An Auckland-based car finance company has pleaded guilty to breaching the Credit Contracts and Consumer Finance Act (CCCF Act) and the Fair Trading Act in relation to car loan contracts. Dolbak Finance Limited has been fined a total of $2000 in the Auckland District Court yesterday.
A Commerce Commission investigation found that Dolbak Finance Limited’s car financing contracts did not comply with the CCCF Act, as they did not accurately disclose the annual interest rate charged on the loans. The Commission’s investigation also found that in relation to contracts entered before April 2007, Dolbak Finance Limited misrepresented its right to enforce the terms of the contracts which is a breach of the Fair Trading Act.
Dolbak Finance Limited is a small financier operating in the car finance industry. It was incorporated in 2006 having originally traded as a partnership called Dolbak Finance.
In 2007, the Commerce Commission prosecuted the partners in Dolbak Finance, Anthony Baker and David Dolbel for breaches of both the CCCF and Fair Trading Acts, for failure to provide initial disclosure in relation to 99 customers who had taken out car loans. Both partners pleaded guilty to 22 charges each and were convicted and fined. Under the CCCF Act contracts cannot be enforced until initial disclosure requirements have been met. However, Dolbak Finance Limited, which took over the car loan contracts from Dolbak Finance in April 2007, did not correct the lack of disclosure and took action to enforce the contracts of 14 of the affected customers, including issuing repossession notices and proceedings to collect payments. The affected customers included those for whom Dolbak Finance was originally convicted.
“While these are different charges from those to which Mr Baker and Mr Dolbel pleaded guilty in 2007, it is disappointing that Dolbak Finance Limited still did not understand its obligations under the legislation. Although the credit contracts were rewritten after the 2007 prosecution there were insufficient procedures in place to ensure that the interest rate was accurately disclosed,” said Graham Gill , Commerce Commission Enforcement Manager, Auckland .
“Consumers need to be able to accurately assess the total cost of credit so that they can make comparisons with other credit options and make informed decisions,” said Mr Gill. “It is also important for creditors to appreciate that they must always rectify errors in disclosure before looking to enforce contracts. Dolbak Finance Limited did not take those steps following the 2007 convictions,” said Mr Gill.
“During the Commission’s investigation Dolbak Finance Limited withdrew all legal action against affected customers and also refunded or credited any customers who were overcharged as a result of the incorrect interest calculation.
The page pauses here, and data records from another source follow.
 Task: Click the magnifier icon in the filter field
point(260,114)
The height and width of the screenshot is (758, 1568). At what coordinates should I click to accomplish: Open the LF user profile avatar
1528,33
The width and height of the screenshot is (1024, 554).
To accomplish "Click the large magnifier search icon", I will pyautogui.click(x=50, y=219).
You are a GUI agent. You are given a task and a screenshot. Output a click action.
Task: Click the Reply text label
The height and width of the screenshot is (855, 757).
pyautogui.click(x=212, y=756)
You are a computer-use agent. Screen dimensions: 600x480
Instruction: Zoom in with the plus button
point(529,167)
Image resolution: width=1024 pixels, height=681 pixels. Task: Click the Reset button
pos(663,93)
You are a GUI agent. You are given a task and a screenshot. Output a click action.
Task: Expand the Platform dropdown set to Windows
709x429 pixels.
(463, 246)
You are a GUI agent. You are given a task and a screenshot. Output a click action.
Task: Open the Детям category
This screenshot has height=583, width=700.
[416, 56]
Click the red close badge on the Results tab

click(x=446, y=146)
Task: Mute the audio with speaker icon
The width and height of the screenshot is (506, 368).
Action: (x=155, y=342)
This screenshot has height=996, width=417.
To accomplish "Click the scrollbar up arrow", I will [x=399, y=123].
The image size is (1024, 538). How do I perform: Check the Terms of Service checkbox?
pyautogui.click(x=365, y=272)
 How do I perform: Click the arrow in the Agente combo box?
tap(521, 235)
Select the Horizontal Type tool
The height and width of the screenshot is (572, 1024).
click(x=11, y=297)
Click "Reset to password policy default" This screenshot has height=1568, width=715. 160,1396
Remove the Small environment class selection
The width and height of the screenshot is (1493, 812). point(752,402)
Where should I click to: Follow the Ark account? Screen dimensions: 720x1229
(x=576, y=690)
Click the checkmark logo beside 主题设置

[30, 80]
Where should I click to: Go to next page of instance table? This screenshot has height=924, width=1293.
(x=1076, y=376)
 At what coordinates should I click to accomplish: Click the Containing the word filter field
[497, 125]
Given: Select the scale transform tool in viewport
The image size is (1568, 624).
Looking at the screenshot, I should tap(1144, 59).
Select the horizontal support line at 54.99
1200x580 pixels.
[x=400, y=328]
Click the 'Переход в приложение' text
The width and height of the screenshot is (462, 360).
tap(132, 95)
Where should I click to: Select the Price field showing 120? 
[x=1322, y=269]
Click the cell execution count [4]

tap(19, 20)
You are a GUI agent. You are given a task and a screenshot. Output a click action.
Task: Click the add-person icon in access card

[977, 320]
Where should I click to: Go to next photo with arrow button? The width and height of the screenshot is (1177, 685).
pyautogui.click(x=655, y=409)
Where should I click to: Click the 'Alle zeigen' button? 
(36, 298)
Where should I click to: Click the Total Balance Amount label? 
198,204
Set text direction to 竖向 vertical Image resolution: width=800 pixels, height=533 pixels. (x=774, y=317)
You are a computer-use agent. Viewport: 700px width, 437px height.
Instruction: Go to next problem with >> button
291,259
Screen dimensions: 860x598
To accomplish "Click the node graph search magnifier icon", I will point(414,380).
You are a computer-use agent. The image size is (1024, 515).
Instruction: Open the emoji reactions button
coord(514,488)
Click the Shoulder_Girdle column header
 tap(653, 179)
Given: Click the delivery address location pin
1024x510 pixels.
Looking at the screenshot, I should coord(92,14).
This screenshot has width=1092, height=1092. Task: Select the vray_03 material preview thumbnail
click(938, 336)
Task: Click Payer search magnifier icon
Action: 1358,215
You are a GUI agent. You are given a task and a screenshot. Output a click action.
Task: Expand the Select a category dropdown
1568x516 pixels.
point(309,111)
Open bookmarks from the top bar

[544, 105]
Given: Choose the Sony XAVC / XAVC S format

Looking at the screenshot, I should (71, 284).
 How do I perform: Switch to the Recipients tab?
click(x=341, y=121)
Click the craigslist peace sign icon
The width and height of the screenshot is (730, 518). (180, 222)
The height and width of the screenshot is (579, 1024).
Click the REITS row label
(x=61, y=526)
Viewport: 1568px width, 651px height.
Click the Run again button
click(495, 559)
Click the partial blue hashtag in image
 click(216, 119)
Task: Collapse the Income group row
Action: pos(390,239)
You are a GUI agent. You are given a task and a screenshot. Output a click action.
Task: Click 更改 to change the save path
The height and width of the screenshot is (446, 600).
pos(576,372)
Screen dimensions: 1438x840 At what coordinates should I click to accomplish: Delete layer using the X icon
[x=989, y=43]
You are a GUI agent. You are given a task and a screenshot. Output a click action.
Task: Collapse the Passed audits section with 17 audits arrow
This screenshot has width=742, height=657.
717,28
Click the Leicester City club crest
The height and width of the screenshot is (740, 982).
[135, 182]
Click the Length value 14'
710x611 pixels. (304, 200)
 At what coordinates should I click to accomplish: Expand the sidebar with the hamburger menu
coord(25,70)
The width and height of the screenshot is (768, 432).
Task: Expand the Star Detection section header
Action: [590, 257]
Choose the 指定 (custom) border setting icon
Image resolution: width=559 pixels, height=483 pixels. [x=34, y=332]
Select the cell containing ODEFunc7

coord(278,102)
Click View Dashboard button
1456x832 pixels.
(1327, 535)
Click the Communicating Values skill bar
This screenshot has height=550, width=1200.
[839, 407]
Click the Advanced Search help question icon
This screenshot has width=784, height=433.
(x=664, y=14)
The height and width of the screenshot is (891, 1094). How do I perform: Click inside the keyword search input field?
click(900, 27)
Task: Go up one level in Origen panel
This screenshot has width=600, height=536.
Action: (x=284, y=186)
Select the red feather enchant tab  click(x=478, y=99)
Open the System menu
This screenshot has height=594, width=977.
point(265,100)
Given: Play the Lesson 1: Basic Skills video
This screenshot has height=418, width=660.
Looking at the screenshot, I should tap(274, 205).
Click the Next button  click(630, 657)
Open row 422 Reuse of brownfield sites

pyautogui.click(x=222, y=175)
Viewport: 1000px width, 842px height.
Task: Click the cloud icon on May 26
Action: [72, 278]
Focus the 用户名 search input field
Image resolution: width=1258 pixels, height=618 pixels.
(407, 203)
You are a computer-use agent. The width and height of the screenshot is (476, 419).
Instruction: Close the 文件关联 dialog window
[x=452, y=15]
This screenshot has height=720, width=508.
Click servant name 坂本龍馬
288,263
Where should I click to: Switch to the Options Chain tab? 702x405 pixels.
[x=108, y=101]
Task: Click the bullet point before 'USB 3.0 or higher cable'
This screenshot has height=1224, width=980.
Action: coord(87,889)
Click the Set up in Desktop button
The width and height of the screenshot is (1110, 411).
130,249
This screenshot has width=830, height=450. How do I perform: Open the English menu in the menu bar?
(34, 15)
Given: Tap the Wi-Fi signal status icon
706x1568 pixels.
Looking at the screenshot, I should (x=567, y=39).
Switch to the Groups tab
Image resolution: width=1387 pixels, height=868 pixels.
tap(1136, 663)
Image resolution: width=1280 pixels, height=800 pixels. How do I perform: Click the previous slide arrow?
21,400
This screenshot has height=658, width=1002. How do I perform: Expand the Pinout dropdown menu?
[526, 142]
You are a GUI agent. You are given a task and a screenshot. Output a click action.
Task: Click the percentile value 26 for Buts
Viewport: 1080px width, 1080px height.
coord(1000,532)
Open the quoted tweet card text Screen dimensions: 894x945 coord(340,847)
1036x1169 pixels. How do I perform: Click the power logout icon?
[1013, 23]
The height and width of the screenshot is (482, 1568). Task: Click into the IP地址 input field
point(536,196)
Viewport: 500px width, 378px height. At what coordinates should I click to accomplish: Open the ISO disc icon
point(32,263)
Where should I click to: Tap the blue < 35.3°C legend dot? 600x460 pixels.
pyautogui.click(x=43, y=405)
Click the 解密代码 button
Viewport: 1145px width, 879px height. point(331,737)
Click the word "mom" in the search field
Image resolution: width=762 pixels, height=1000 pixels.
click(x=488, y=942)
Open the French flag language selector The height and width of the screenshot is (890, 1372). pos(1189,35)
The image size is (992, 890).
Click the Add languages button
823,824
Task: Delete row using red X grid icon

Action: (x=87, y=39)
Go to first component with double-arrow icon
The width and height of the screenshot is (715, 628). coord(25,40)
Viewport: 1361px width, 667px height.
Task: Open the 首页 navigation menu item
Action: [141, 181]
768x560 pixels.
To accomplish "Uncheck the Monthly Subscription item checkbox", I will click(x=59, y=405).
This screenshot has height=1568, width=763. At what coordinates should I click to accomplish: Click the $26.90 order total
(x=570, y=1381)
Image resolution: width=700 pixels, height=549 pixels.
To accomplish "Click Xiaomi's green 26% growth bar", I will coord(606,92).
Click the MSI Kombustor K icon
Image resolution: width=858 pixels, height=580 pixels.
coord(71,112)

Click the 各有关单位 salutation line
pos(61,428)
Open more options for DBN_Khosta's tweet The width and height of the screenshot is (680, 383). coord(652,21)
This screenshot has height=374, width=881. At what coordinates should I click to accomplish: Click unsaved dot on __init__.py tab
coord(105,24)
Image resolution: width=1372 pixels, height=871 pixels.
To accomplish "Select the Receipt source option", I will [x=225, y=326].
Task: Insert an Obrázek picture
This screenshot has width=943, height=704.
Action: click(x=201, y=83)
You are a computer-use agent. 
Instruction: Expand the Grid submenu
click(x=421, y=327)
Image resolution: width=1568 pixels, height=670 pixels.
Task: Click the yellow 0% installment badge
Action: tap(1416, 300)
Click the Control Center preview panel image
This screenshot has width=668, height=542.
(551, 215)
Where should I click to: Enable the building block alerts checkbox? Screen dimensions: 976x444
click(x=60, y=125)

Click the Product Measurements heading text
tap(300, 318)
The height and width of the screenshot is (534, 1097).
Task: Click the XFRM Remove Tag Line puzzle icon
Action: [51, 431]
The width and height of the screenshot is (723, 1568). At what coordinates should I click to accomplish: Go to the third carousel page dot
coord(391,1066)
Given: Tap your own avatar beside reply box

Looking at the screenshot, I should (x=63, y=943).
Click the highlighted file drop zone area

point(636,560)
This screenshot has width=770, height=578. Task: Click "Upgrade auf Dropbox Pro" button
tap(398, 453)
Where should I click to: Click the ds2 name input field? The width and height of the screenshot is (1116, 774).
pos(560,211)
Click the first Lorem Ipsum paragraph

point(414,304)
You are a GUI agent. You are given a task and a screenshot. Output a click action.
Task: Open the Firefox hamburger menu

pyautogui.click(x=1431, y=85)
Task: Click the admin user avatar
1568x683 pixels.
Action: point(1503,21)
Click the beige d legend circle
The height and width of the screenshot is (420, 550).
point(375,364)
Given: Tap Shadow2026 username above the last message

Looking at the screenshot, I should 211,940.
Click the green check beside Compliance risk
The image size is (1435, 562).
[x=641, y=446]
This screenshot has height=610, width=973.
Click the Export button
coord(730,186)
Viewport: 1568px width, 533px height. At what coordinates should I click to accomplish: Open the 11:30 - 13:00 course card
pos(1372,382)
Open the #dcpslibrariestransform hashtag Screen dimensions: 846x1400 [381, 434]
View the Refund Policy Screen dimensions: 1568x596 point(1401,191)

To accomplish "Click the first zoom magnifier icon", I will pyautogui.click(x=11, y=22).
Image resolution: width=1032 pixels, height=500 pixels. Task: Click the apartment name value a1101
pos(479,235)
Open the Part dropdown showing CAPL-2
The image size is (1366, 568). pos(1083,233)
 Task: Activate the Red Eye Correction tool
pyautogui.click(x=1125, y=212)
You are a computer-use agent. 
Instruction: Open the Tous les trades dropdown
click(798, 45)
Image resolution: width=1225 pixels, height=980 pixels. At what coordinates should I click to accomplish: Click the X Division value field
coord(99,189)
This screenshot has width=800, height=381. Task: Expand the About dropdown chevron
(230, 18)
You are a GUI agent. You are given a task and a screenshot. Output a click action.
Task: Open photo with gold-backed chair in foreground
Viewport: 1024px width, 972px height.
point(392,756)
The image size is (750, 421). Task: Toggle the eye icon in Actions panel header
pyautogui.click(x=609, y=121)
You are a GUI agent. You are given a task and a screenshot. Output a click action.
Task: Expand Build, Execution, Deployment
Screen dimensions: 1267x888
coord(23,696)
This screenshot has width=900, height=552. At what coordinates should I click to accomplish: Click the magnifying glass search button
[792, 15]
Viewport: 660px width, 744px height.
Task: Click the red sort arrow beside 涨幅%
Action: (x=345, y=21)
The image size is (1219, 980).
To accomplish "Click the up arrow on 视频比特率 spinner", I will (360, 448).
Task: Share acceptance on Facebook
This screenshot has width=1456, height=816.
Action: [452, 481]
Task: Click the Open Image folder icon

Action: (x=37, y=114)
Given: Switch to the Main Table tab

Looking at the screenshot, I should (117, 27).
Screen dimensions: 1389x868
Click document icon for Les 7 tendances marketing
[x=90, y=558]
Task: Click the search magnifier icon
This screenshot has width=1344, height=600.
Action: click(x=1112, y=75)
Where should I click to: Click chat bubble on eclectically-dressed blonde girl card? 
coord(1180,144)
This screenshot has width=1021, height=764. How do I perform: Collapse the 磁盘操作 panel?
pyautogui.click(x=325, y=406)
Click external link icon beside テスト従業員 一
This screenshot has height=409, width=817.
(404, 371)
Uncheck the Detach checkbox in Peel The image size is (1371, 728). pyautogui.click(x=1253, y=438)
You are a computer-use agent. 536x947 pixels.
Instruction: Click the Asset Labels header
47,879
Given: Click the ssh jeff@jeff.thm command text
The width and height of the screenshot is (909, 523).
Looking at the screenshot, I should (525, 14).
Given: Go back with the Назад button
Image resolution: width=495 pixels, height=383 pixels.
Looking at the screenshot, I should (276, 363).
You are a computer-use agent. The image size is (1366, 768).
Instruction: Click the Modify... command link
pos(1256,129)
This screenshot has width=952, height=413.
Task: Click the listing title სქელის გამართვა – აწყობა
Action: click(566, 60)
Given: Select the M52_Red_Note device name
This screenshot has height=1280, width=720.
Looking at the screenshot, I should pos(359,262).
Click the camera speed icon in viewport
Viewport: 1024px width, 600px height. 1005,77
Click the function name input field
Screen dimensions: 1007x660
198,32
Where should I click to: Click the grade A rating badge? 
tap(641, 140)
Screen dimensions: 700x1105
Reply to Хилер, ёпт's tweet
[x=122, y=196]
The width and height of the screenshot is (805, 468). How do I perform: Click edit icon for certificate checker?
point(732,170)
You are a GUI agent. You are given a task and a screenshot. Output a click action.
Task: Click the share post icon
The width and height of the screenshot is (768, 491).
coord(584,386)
Dolbak Finance Limited has also provided the Commission with significant undertakings to ensure ongoing compliance with the legislation in the future,” said Mr Gill.
“All those involved in the finance industry should take seriously the responsibility of running a compliant business and seek independent advice to ensure that their lending practices do not breach the relevant consumer legislation or they risk facing penalties, including banning orders from the courts,” said Mr Gill.
In sentencing, Judge Cunningham noted that the level of fine in this case should not be taken as precedent by other creditors, as it took into account the particular circumstances of the creditor’s situation, in that they are still paying off the original fines. Judge Cunningham also noted that further breaches would not be tolerated.
“The company is well aware that if they are found to be in breach of either the CCCF or Fair Trading Acts again, the Commission will seek to have the company and its officers banned from the industry,” said Mr Gill.